The Defence Fire and Rescue Service (DFRS) is the primary firefighting and rescue service protecting British defence estates and property. Along with the Royal Air Force Rescue and Firefighting Service, it forms the Ministry of Defence Fire Services. As of February 2021, the takeover of DFRS by private contractor Capita continues.

==History==
The Ministry of Defence Fire Service was formed on 1 April 1991 by the amalgamation of the Navy Department Fire Prevention Service, Army Department Fire Service, Air Force Department Fire Service and Procurement Executive Fire Service. It later became part of a similarly named umbrella body, the Ministry of Defence Fire Services, which also included the RAF Firefighting and Rescue Service, a military organisation which protected mainly RAF airfields and runways.

==Privatisation==
In July 2019, it was announced by the Ministry of Defence that Capita had won an outsourcing contract to manage the operations at 53 sites across the UK, Cyprus and the Falkland Islands. Part of the 12-year £525 million contract included the construction and management of an improved training facility for Defence firefighters at the Fire Service College in Gloucestershire,
which has been owned by Capita since 2013.

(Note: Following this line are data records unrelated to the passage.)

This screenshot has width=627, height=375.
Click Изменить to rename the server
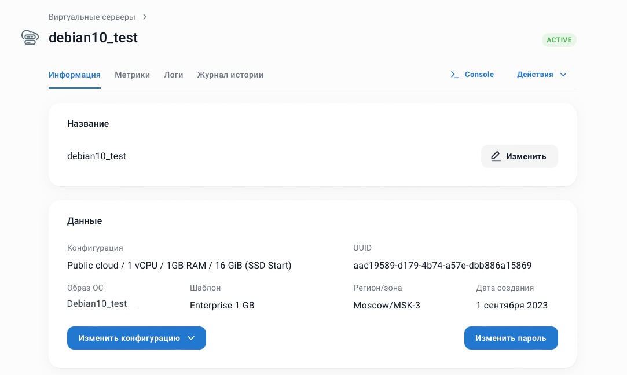click(519, 156)
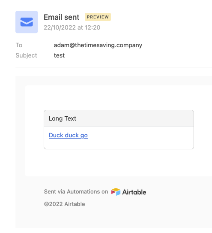Click the timestamp 22/10/2022 at 12:20
Image resolution: width=212 pixels, height=233 pixels.
coord(72,27)
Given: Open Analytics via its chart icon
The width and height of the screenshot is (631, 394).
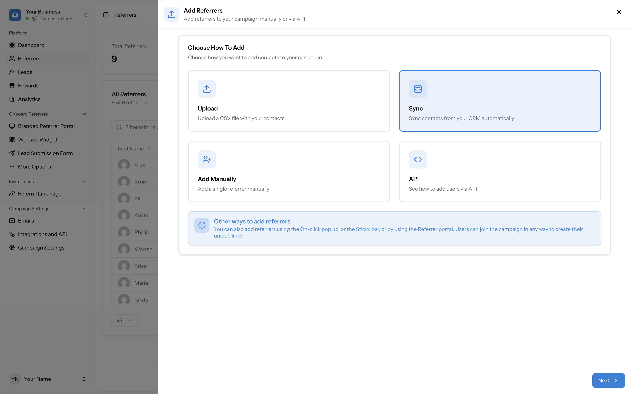Looking at the screenshot, I should (12, 99).
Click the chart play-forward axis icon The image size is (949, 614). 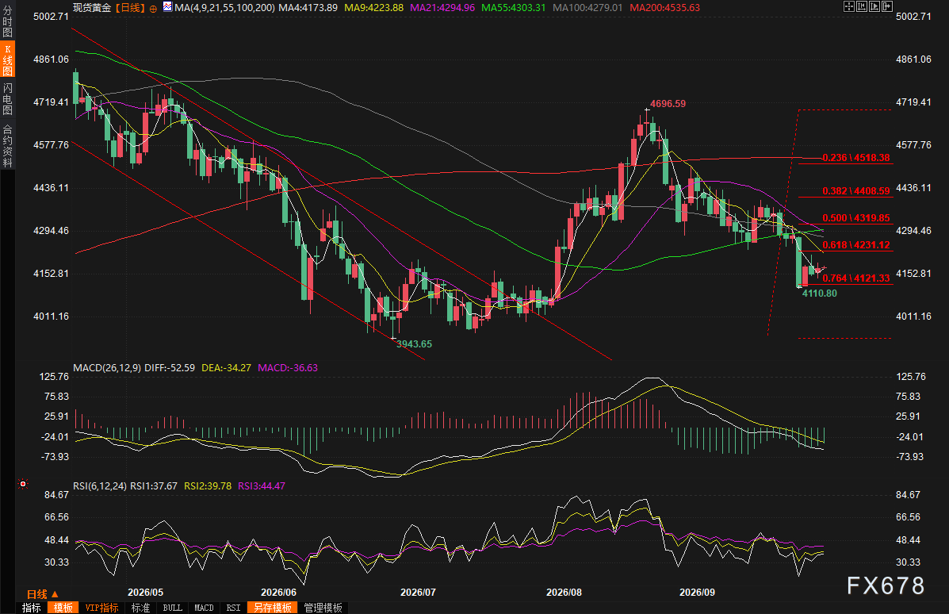click(874, 6)
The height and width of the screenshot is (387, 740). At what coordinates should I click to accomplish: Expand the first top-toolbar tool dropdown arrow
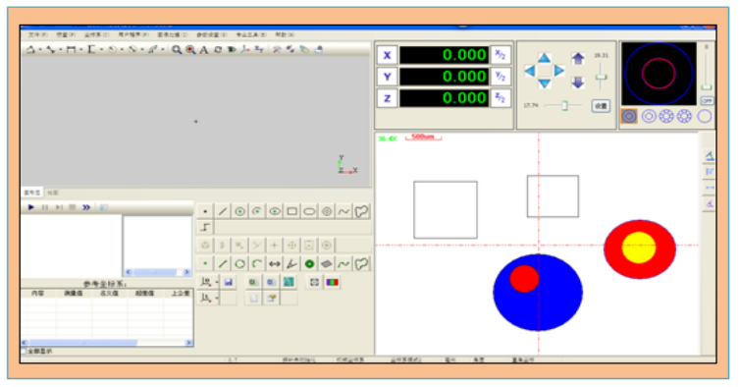pos(40,50)
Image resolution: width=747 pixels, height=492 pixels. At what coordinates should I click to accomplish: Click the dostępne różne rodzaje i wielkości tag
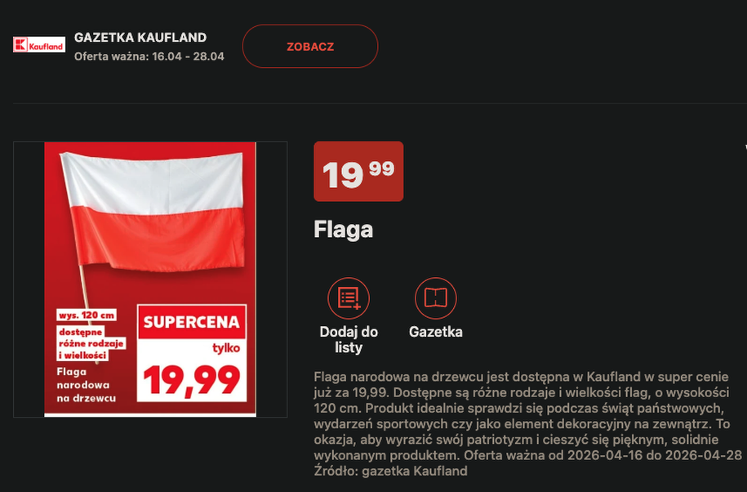91,343
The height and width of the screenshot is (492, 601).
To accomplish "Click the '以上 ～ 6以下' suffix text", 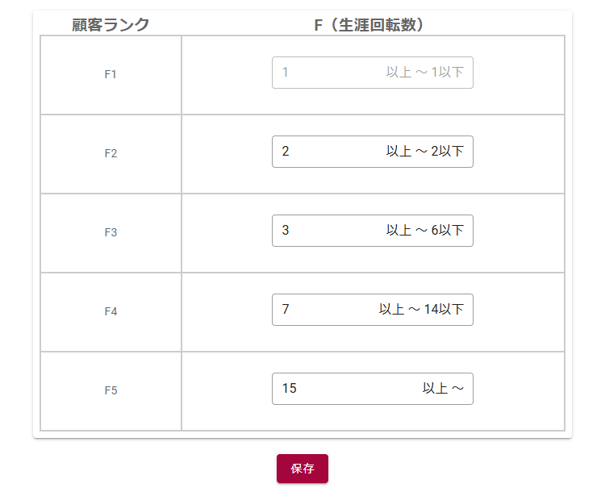I will [424, 231].
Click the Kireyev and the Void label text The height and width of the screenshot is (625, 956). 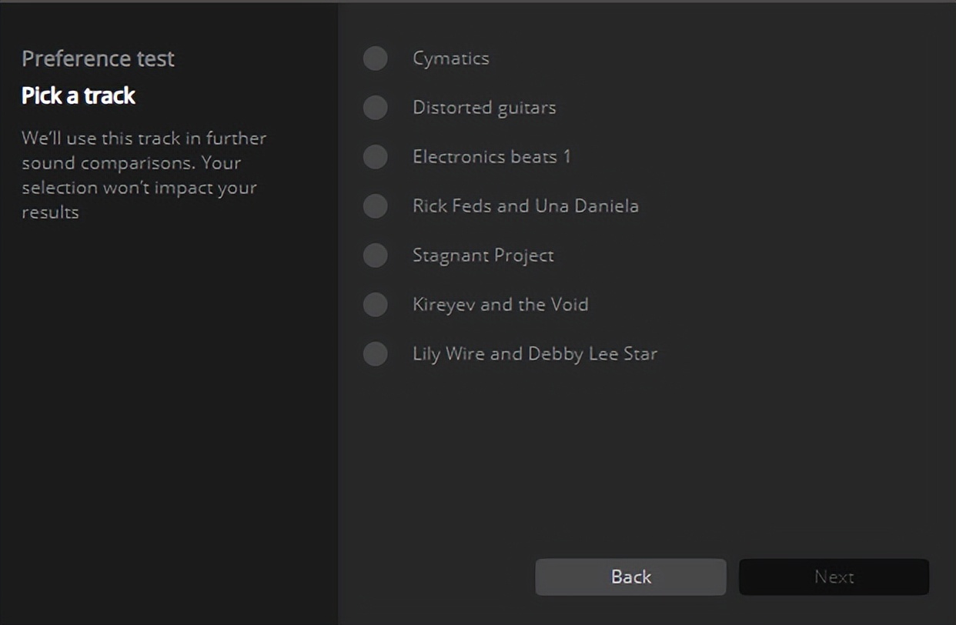coord(500,305)
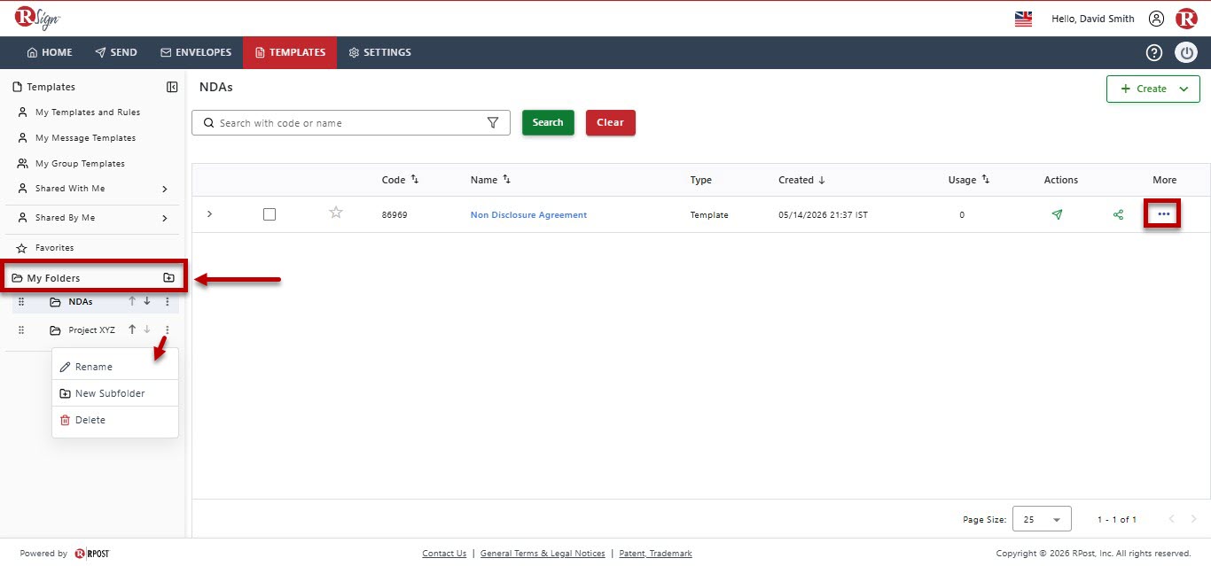Open the Create dropdown button
Screen dimensions: 1211x566
pos(1152,89)
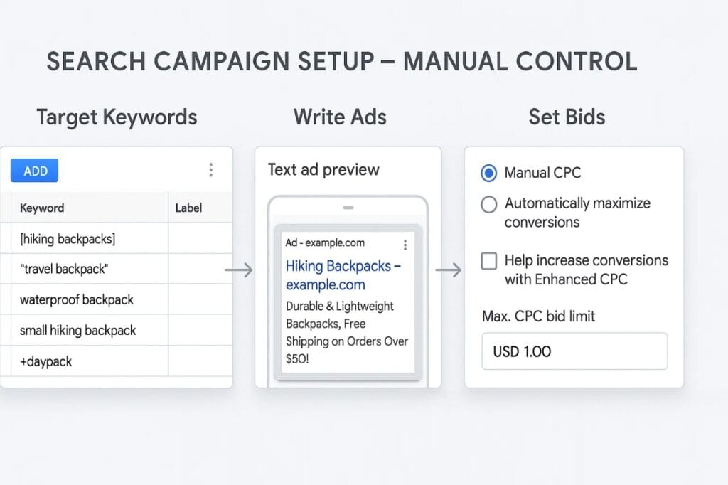
Task: Choose Automatically maximize conversions option
Action: tap(489, 205)

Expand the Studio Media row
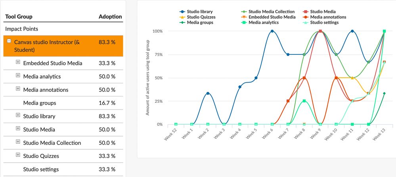tap(18, 129)
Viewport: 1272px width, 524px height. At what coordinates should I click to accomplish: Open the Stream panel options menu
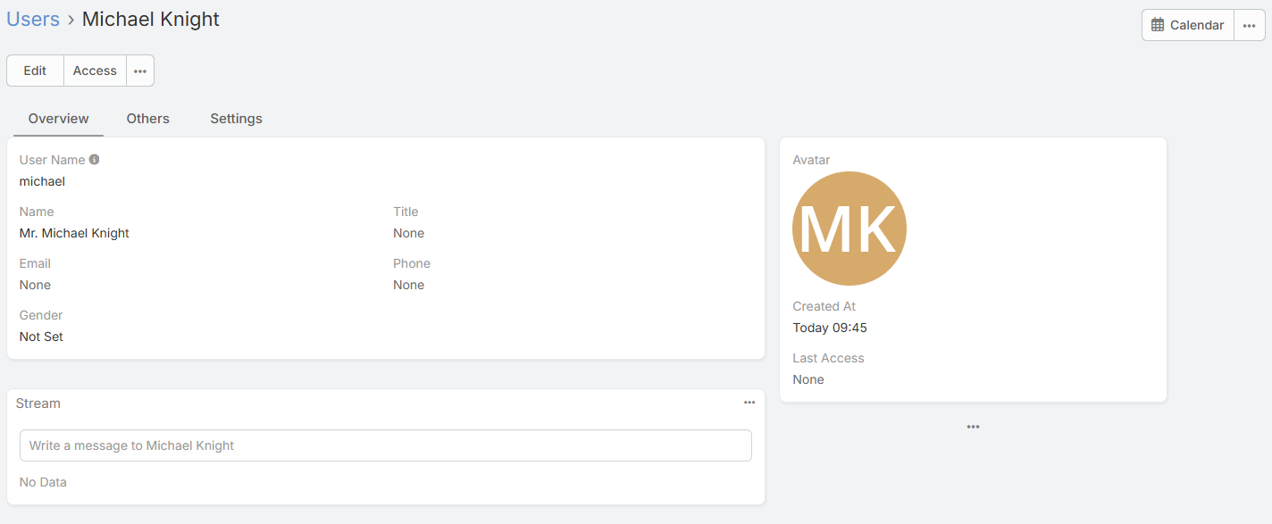[749, 403]
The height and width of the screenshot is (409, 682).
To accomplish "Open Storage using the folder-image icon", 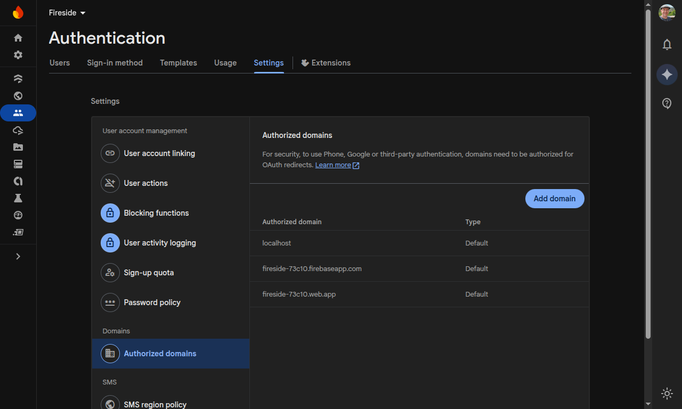I will coord(18,147).
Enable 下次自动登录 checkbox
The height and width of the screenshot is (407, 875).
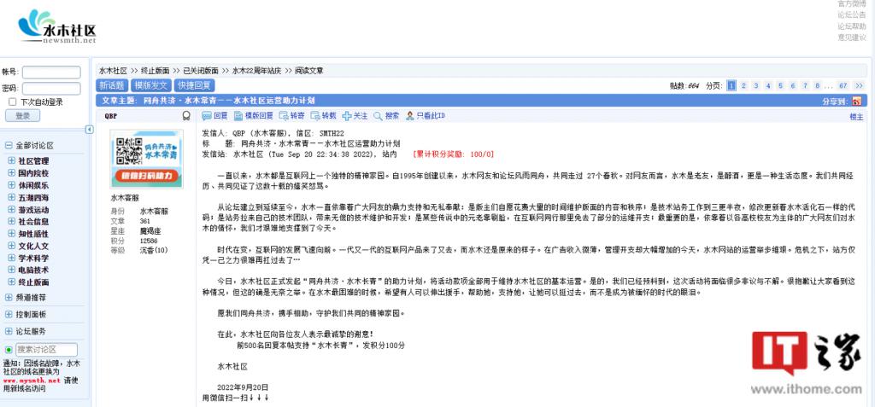click(x=12, y=102)
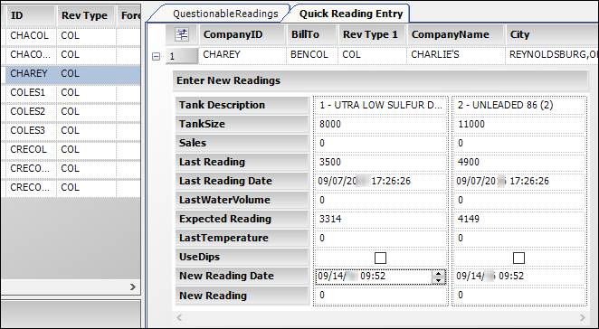The image size is (599, 329).
Task: Increase New Reading Date using up spinner
Action: [439, 273]

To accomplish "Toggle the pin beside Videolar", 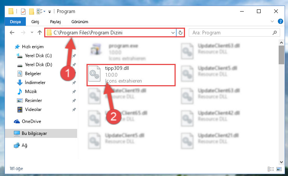I will click(74, 109).
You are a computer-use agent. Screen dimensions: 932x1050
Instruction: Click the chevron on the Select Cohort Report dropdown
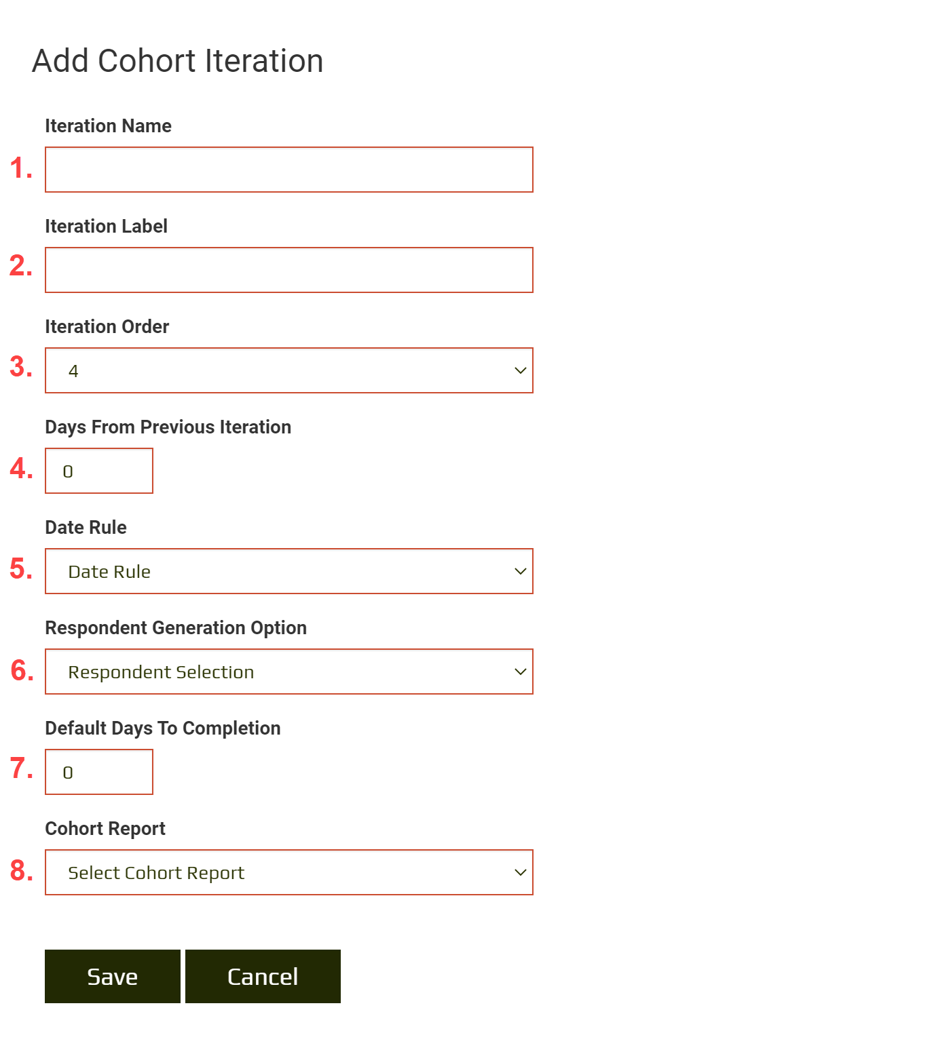(520, 873)
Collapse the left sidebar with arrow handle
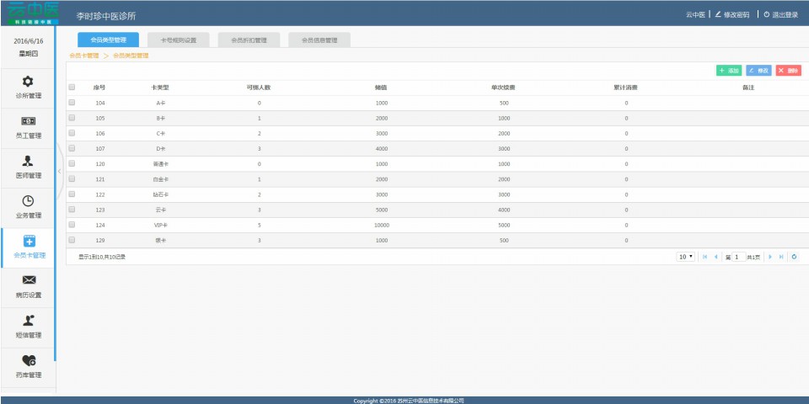 coord(59,172)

As of February 2021, around 600 DFRS personnel have transferred into Capita Fire and Rescue, and improvements at the Fire Service College have been completed.
In addition, 50 new vehicles including Oshkosh High Reach Extendable Turret (HRET) Strikers and Angloco Multi-Purpose Response Vehicles (MPRVs) have been delivered to 11 sites.

==Organisation==
The Defence Fire and Rescue Service is a civilian organisation, however the term 'Defence Fire' may be used colloquially to include military and civilian firefighting activities.
According to the gov.uk website, the DFR staff include:

- Military
- Royal Air Force Trade Group 8 firefighter
- Royal Navy aircraft handler
- Civilian
- Defence Fire and Rescue Service
- locally employed civilian and contractor staff.

As DFR is a mixture of people, recruitment and conditions differ, but for civilians wishing to join, they would become civil servants and would need to apply via the Civil Service website.